__WORK ITEM__: Write out exactly the lines from the one containing "This screenshot has height=578, width=1024." through the last line of the records below, including both.

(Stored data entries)
+++
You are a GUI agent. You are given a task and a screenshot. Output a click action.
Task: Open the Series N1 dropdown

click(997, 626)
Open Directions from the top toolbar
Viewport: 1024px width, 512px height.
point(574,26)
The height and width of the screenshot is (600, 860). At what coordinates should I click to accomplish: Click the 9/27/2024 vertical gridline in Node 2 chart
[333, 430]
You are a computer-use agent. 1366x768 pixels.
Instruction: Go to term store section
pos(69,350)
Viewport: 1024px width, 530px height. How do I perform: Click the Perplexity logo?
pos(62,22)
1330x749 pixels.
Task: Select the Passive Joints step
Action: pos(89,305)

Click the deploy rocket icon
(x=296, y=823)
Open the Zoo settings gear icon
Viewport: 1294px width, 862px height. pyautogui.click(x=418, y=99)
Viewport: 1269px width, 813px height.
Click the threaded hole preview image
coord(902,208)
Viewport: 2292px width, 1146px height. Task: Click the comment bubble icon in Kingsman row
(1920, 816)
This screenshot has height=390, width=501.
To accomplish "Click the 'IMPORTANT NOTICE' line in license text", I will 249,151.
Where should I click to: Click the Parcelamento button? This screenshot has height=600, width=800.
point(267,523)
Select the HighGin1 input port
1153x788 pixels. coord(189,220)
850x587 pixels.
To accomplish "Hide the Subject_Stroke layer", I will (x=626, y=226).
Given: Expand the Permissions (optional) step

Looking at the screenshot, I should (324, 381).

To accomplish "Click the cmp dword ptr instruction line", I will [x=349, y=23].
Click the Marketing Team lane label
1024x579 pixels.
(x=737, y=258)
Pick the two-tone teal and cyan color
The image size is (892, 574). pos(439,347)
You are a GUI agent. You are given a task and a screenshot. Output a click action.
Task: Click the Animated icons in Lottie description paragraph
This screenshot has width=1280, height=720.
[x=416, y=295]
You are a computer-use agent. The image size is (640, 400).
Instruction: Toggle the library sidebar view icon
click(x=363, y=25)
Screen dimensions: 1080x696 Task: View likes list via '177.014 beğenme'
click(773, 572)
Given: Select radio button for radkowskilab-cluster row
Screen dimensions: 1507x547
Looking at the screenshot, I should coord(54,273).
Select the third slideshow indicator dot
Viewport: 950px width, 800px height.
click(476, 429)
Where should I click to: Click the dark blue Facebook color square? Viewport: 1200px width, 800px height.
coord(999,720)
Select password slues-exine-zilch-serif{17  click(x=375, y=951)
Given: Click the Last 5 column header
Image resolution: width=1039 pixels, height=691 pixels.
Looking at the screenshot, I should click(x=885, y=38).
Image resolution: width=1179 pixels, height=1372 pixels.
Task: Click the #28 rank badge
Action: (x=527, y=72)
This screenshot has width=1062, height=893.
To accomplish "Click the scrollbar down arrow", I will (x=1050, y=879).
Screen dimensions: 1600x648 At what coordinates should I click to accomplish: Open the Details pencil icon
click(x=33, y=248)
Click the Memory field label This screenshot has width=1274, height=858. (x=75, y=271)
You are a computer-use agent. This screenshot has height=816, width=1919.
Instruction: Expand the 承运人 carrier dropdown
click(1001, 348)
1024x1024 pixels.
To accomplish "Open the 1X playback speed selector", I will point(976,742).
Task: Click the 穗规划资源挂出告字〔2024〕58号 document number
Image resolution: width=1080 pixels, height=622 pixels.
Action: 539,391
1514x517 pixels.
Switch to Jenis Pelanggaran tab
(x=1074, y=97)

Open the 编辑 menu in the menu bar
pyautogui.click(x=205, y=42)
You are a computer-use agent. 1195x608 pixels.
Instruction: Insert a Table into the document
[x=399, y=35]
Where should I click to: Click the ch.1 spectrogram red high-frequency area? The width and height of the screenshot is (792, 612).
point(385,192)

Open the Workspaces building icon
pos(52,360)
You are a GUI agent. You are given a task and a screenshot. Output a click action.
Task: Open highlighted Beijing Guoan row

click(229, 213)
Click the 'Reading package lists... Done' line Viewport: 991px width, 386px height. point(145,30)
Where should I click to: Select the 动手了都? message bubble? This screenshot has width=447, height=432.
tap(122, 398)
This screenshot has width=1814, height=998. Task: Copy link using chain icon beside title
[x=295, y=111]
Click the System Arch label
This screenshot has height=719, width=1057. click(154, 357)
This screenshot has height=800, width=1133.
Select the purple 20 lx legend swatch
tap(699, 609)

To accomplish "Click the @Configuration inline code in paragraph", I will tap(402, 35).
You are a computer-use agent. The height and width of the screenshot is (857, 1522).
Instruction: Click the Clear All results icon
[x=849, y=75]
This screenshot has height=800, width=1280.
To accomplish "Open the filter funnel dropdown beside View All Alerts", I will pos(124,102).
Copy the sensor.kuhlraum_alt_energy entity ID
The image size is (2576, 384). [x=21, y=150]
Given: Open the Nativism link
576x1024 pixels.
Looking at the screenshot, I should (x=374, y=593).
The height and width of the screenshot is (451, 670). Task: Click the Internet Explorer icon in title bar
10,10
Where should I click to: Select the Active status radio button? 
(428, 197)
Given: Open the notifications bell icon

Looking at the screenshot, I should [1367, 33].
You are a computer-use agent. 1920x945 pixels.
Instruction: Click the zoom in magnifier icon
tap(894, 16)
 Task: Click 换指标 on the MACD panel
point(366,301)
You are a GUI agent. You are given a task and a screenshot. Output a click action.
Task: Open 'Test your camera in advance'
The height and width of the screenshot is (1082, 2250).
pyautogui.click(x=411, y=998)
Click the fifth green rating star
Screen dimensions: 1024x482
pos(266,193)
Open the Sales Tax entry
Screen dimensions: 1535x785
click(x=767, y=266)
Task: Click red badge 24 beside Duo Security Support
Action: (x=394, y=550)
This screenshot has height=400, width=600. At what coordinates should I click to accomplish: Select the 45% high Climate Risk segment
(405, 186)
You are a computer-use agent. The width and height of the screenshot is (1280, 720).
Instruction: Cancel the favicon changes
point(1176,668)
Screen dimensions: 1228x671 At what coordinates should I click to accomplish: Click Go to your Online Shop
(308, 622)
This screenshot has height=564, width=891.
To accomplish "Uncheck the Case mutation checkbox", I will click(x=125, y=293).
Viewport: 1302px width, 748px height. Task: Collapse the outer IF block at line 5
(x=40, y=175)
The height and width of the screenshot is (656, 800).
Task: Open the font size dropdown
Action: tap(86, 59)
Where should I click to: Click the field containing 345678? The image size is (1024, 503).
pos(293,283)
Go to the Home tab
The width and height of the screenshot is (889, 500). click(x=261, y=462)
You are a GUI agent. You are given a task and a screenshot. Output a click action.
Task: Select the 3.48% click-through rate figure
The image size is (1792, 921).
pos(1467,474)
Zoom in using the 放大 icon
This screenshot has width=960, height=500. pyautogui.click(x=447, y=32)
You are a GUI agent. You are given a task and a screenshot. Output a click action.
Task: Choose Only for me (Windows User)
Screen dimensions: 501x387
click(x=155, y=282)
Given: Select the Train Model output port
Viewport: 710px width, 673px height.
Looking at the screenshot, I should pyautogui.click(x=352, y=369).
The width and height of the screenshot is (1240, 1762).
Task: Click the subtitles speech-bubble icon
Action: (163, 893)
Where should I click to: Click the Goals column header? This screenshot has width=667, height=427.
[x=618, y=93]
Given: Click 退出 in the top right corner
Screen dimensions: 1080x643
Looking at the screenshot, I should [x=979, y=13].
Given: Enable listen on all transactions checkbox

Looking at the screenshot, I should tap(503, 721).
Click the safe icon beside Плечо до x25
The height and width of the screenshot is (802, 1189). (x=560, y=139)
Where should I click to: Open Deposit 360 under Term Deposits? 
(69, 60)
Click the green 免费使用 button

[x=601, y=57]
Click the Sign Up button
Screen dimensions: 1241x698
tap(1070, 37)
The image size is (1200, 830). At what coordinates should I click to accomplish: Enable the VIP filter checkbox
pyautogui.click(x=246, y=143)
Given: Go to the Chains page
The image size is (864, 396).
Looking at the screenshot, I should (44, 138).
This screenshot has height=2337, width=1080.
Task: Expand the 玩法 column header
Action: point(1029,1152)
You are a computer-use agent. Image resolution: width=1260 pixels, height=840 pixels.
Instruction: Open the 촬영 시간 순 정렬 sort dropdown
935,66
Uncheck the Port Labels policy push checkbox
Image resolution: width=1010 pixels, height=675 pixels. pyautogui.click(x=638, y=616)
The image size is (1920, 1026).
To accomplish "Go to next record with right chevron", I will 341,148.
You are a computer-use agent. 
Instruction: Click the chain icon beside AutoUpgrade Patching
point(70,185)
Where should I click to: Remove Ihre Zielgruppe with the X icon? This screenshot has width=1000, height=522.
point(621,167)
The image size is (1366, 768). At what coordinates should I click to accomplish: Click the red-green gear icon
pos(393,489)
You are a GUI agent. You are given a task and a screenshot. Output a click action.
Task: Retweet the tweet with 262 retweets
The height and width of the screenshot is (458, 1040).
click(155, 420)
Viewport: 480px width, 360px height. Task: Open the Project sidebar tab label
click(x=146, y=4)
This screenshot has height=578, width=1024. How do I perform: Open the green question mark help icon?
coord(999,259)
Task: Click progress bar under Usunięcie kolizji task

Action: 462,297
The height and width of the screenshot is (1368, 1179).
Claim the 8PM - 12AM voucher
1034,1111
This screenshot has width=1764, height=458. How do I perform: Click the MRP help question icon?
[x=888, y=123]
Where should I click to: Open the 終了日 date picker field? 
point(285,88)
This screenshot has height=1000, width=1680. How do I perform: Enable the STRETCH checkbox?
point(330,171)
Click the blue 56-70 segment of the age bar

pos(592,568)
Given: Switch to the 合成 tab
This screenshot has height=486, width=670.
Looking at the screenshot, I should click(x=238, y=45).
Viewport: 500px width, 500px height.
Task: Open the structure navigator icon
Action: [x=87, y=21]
+++
__ANSWER SECTION__:
This screenshot has height=578, width=1024. How do I perform: Open the green question mark help icon?
coord(999,259)
Task: Click progress bar under Usunięcie kolizji task

Action: 462,297
The height and width of the screenshot is (1368, 1179).
Claim the 8PM - 12AM voucher
1034,1111
This screenshot has width=1764, height=458. How do I perform: Click the MRP help question icon?
[x=888, y=123]
Where should I click to: Open the 終了日 date picker field? 
point(285,88)
This screenshot has height=1000, width=1680. How do I perform: Enable the STRETCH checkbox?
point(330,171)
Click the blue 56-70 segment of the age bar

pos(592,568)
Given: Switch to the 合成 tab
This screenshot has height=486, width=670.
Looking at the screenshot, I should click(x=238, y=45).
Viewport: 500px width, 500px height.
Task: Open the structure navigator icon
Action: [x=87, y=21]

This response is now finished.